While born of an age-old concept, the “maker movement” officially turns 10 this year. But that doesn’t mean you should feel bad if you’re still not exactly sure what it entails.
Luckily, to commemorate this decade anniversary, Harry McCracken, the technology editor for Fast Company, has written a comprehensive primer on the movement, detailing it’s origin, founder, and what the heck it really is.
As McCracken explains, technology writer Dale Dougherty wrote the inaugural issue of Make magazine, which was “aimed at the sort of hands-on technologists who might hitch a disposable Kodak film camera to a kite,” in February 2005. Dougherty coined the term maker to describe the homegrown innovators using their hands to create, build, and tinker. (Interestingly, Dougherty also apparently coined the now ubiquitous term “Web 2.0.”)
Makers have been around forever, but “without Dougherty’s rallying cry,” McCracken writes, “there might not have been any obvious overarching notion linking topics as disparate as robotics, 3-D photography, and leathercraft. Make, [Dougherty] says, ‘took a lot of things that would otherwise be separate, and said they belong together.’”
It’s not so different from the educational “movement” of sorts to turn STEM, or science, technology, engineering, and math, into STEAM, by adding arts.
In any case, the magazine spawned the first maker faire, dubbed “part science fair, part county fair, and part something entirely new,” held in the San Francisco Bay area in 2006. Now, there are 135 maker faires across the world, gathering more than 750,000 children and adults.
The White House even held its first maker faire in 2014 (not to be confused with the White House science fair, in its 5th year running).

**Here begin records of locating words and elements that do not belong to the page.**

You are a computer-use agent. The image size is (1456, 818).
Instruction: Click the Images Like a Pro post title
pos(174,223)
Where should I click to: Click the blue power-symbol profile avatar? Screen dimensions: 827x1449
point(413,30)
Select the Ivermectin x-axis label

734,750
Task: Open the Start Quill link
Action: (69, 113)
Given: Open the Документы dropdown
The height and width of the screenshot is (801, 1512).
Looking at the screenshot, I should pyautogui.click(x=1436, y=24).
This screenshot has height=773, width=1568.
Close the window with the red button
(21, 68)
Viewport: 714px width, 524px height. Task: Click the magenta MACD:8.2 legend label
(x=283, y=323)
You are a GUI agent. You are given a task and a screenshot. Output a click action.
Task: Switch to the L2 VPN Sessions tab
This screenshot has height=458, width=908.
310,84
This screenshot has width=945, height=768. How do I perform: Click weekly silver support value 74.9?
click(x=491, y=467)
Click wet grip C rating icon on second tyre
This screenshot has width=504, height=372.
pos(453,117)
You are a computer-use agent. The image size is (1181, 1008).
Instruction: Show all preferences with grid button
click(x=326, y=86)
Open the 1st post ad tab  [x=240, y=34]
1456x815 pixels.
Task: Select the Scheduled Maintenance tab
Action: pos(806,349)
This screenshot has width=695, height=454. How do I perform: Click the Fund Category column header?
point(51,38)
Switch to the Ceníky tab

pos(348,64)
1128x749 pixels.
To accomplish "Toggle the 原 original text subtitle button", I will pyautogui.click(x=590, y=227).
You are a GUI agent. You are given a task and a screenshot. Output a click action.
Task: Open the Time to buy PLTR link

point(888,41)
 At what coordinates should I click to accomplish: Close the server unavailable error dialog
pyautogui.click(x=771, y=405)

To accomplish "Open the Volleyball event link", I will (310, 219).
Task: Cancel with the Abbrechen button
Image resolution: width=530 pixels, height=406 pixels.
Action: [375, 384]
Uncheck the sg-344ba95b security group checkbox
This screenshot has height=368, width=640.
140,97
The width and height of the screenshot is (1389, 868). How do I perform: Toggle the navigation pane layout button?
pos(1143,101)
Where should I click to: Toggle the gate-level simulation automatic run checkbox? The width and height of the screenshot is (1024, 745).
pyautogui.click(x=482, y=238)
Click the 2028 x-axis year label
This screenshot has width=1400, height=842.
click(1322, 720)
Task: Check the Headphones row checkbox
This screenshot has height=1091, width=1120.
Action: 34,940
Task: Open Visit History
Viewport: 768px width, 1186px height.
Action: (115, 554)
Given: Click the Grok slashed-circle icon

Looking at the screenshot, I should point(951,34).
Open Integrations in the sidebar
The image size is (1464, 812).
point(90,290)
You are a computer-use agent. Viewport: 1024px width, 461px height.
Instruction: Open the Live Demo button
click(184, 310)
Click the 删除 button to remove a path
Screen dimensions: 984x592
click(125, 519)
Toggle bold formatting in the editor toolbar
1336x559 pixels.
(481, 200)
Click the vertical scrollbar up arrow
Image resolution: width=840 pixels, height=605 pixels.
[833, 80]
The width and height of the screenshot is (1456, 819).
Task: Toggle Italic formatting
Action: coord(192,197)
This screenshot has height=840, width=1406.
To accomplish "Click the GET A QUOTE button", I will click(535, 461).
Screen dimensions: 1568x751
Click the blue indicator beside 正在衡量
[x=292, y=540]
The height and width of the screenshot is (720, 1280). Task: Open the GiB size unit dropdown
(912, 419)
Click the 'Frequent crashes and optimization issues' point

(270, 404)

Many educators have been pushing to get more students using their hands and inventing in both formal and informal learning settings. Public libraries have opened “maker spaces,” equipped with tools and art supplies, and 3-D printers have found a market in K-12 schools. And while some have said the maker movement is “incompatible” with the Common Core State Standards, it could also be argued that it’s a natural extension of the kind of deep, critical thinking both the common core and Next Generation Science Standards require of students.